On average, 68 percent of start-up financing comes directly from the pocket of the business owner [source: Consumer Reports]. Even if you don't have a lot of liquid assets in checking accounts, savings accounts or money market accounts, there are other ways to leverage your assets to finance a new business.
The first way is to sell high-price items that you simply don't need. Auction off grandma's jewelry and antiques, sell the car and lease a new one or downsize to a smaller home.
If you own your home, then consider a home equity loan or a home equity line of credit. Be very careful, though. With a home equity loan, you'll need to make additional monthly payments on top of your mortgage. And if you fail to make those payments, the bank could take your house.
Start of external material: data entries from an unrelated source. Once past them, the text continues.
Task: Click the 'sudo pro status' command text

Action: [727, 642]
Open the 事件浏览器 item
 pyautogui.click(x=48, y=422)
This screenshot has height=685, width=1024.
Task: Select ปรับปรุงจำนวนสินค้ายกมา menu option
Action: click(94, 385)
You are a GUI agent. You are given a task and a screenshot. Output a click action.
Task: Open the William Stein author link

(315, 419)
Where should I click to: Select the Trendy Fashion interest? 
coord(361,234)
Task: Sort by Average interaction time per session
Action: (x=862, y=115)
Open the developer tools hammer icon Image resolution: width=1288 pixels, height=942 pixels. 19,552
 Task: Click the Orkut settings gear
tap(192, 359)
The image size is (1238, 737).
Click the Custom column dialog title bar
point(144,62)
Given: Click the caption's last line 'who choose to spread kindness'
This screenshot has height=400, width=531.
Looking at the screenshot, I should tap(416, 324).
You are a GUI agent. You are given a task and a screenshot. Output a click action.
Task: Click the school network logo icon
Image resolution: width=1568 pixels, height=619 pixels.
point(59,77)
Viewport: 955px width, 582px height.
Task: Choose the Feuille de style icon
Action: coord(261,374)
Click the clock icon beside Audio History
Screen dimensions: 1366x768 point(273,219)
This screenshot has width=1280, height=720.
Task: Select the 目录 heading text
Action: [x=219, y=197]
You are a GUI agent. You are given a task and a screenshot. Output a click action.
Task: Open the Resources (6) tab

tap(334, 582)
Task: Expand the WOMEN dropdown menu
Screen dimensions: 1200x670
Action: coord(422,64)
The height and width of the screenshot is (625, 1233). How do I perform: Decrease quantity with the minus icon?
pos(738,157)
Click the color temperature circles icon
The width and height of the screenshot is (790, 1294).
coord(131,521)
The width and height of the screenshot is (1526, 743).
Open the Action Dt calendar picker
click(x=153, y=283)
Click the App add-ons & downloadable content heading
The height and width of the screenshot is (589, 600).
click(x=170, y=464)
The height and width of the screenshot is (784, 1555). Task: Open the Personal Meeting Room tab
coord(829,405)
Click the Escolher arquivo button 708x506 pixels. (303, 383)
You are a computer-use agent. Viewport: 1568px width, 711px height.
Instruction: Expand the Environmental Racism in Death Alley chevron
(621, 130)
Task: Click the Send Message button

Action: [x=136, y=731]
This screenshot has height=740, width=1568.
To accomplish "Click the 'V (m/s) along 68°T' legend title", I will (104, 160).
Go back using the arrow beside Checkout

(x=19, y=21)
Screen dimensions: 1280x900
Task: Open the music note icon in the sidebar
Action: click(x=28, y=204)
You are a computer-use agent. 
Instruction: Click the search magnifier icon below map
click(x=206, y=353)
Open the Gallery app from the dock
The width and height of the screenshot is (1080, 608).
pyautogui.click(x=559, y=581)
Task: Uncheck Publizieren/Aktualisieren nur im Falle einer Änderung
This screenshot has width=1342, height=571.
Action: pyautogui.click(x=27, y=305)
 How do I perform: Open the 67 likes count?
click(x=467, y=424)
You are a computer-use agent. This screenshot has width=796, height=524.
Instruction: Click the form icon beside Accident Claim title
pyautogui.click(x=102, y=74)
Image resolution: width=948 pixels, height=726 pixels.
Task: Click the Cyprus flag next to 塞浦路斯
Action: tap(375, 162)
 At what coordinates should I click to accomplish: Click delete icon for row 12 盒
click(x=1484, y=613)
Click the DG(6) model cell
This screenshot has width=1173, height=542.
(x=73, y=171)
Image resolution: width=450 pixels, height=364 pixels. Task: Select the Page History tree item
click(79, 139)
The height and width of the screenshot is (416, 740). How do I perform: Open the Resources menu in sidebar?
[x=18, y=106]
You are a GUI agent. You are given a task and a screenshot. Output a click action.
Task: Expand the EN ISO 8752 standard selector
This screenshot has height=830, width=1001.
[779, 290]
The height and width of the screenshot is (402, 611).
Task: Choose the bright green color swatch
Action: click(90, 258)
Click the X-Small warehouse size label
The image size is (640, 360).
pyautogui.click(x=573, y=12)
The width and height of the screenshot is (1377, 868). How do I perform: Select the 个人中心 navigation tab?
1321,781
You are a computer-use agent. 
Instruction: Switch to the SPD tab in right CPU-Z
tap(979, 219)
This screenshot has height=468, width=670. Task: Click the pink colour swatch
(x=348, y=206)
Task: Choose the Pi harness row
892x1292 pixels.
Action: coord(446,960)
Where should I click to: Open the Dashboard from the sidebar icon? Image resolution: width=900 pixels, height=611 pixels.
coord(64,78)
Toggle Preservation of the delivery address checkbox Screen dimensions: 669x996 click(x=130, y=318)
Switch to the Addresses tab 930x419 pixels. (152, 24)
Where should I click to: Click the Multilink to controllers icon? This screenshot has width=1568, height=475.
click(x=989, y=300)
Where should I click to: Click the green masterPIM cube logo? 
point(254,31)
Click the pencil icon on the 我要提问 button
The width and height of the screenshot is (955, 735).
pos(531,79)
Many people don't realize that they can borrow money from their 401(k) or IRA savings accounts. With a 401(k), you can usually borrow up to $50,000 of your savings as long as it's paid back, with interest, in less than five years [source: Smart Money]. With IRAs, you can borrow a chunk of money, interest free, for a period of 60 days.
Be warned, though, if you don't pay back these loans in time, you'll be charged income tax plus a 10 percent early withdrawal fee [source: Entrepreneur].
If you have a whole life insurance policy, you can also borrow up to 90 percent of the cash value of your account at a relatively low interest rate.